Turning my gaze back towards Clair I remember why I gave her the two horned fishes earlier this morning.
The Spirit Academy's letter.
With a smile on my face I snort and continue reading the rulebook for students attending the Spirit Academy.
------
(Nero's perspective)
After leaving the kitchen and the spoiled princess I headed towards the library.
The only time I can be inside the library is when dad and mom are out on business. Wouldn't it be kind of weird if you saw a blind boy electrifying your precious books?
And I don't want to tell anyone about my ability to 'see'. It's amazing what people can do when they think no one sees, and I really enjoy keeping a secret, it's like I am some kind of hero heheh.
The reason I'm in the library is to practice my ability to sense finer details.

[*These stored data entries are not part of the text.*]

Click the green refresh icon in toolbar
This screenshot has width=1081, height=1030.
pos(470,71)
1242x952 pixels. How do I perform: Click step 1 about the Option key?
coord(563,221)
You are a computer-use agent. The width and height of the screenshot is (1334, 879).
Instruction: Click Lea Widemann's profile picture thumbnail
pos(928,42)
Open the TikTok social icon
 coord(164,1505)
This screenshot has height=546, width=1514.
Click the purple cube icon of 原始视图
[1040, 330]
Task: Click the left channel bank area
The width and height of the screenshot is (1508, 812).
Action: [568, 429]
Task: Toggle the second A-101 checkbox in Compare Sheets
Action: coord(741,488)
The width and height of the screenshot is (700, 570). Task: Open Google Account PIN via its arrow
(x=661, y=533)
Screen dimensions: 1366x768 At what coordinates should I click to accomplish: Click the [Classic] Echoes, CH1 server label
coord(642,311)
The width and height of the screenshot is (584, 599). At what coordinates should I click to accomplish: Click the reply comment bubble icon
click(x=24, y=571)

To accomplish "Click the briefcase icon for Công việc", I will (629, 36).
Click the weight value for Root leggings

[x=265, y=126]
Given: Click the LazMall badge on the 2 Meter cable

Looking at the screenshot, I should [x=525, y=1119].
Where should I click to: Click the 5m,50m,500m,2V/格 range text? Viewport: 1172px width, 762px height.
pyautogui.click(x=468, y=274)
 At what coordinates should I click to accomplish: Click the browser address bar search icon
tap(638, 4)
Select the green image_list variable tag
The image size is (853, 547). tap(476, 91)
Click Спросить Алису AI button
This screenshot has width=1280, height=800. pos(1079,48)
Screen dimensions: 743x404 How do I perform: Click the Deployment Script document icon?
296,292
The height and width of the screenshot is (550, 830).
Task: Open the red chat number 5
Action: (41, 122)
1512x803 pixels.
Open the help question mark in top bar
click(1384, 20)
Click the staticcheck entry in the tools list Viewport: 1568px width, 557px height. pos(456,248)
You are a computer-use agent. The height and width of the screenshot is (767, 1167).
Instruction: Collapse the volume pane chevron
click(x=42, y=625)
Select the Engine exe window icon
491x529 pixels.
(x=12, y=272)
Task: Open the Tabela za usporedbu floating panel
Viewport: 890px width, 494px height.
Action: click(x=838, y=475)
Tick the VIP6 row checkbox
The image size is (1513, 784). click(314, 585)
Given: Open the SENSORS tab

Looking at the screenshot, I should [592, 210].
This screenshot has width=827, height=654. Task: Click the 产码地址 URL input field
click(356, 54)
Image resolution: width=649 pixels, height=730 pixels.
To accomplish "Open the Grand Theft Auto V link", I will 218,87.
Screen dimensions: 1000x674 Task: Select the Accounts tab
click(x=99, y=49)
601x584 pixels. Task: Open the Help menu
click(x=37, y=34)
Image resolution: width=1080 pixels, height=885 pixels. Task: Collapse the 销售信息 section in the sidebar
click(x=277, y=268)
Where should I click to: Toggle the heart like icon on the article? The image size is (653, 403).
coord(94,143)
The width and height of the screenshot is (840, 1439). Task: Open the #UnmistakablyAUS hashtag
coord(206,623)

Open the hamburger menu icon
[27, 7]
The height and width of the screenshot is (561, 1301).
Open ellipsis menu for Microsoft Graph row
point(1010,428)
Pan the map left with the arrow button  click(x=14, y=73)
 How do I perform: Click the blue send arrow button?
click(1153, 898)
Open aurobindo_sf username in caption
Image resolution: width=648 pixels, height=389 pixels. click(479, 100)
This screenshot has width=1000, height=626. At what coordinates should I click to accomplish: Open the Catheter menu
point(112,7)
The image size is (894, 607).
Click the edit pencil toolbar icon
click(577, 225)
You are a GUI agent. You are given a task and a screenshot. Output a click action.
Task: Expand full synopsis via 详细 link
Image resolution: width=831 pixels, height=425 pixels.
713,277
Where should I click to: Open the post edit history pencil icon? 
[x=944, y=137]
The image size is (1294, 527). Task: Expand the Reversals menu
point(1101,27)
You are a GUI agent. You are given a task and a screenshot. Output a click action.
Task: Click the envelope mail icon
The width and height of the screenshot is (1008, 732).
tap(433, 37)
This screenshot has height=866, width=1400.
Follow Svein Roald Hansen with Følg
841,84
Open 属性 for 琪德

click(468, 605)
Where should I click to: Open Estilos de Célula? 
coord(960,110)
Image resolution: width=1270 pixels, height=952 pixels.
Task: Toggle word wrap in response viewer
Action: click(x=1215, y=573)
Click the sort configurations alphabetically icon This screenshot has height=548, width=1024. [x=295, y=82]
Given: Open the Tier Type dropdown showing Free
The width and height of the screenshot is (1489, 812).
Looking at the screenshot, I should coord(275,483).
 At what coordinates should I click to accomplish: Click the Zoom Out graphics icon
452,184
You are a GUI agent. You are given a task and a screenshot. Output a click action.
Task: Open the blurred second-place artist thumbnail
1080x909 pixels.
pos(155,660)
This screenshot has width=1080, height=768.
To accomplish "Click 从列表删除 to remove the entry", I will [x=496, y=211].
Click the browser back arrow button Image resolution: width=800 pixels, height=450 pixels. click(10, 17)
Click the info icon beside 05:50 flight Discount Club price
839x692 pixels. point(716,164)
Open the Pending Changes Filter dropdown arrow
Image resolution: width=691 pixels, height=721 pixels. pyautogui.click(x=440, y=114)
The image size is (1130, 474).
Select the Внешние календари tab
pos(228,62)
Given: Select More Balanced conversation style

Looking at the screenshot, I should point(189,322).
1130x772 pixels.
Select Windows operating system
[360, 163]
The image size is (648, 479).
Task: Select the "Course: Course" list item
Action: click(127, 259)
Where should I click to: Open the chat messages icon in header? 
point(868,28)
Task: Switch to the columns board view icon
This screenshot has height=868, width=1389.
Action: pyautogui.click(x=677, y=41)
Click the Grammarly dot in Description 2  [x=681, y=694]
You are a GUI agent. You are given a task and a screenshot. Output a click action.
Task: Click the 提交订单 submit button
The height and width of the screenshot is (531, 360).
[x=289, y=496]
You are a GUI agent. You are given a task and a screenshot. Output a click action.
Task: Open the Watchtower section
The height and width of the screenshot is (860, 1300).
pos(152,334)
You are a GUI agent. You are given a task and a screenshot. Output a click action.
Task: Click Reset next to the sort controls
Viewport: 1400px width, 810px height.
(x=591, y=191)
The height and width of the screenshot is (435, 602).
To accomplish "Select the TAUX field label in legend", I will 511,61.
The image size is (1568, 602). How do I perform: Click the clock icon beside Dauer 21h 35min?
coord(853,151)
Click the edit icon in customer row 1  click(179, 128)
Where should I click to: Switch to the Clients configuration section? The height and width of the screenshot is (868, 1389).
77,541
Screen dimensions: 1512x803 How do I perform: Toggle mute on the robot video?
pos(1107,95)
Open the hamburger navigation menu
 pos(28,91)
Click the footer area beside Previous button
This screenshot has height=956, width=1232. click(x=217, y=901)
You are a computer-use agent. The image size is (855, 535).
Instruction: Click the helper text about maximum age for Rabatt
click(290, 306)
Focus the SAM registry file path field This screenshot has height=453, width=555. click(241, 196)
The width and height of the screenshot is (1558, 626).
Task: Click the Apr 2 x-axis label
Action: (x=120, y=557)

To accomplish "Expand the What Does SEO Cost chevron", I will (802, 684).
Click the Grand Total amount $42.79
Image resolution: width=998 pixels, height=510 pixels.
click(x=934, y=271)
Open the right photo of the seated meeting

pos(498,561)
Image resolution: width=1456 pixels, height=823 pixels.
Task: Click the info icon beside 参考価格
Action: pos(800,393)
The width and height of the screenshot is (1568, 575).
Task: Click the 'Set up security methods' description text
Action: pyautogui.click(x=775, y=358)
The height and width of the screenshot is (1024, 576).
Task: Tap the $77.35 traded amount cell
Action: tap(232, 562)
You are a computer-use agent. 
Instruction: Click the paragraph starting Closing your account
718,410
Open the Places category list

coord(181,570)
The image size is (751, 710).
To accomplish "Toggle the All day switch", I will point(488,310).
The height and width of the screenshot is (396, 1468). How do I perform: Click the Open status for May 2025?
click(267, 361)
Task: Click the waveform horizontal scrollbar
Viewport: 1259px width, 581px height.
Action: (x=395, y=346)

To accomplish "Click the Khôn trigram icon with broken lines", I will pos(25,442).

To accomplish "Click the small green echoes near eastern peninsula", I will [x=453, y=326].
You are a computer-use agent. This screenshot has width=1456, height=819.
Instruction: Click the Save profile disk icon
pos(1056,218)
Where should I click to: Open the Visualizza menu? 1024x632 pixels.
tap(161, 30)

It's still hard for me to read as there is barely any different in the ink and paper.
But there IS a difference! That's why I practice, my dream is to be able to enter the Spirit Academy. Which just happens to be everyone's dream.
A school with students who are daughters and sons of kings, students from all over the continent possessing unimaginable abilities and the most exotic Spirits in the universe!
It's the birthplace of legends, The Spirit Academy.
To enter you need to:
1. Have a Spirit in the Captain rank at the age of 6 or lower.
(Commoner > Soldier > Captain > Commander > General > Royal > Emperor > Heaven > Legendary > Ascension (only rumoured) > ?)
2. Be able to read and do basic mathematical formulas.
That's it, if you achieve these two requirements they don't even reject orphans or homeless.
But achieving the rank of Captain before 6 is a very, very rare thing.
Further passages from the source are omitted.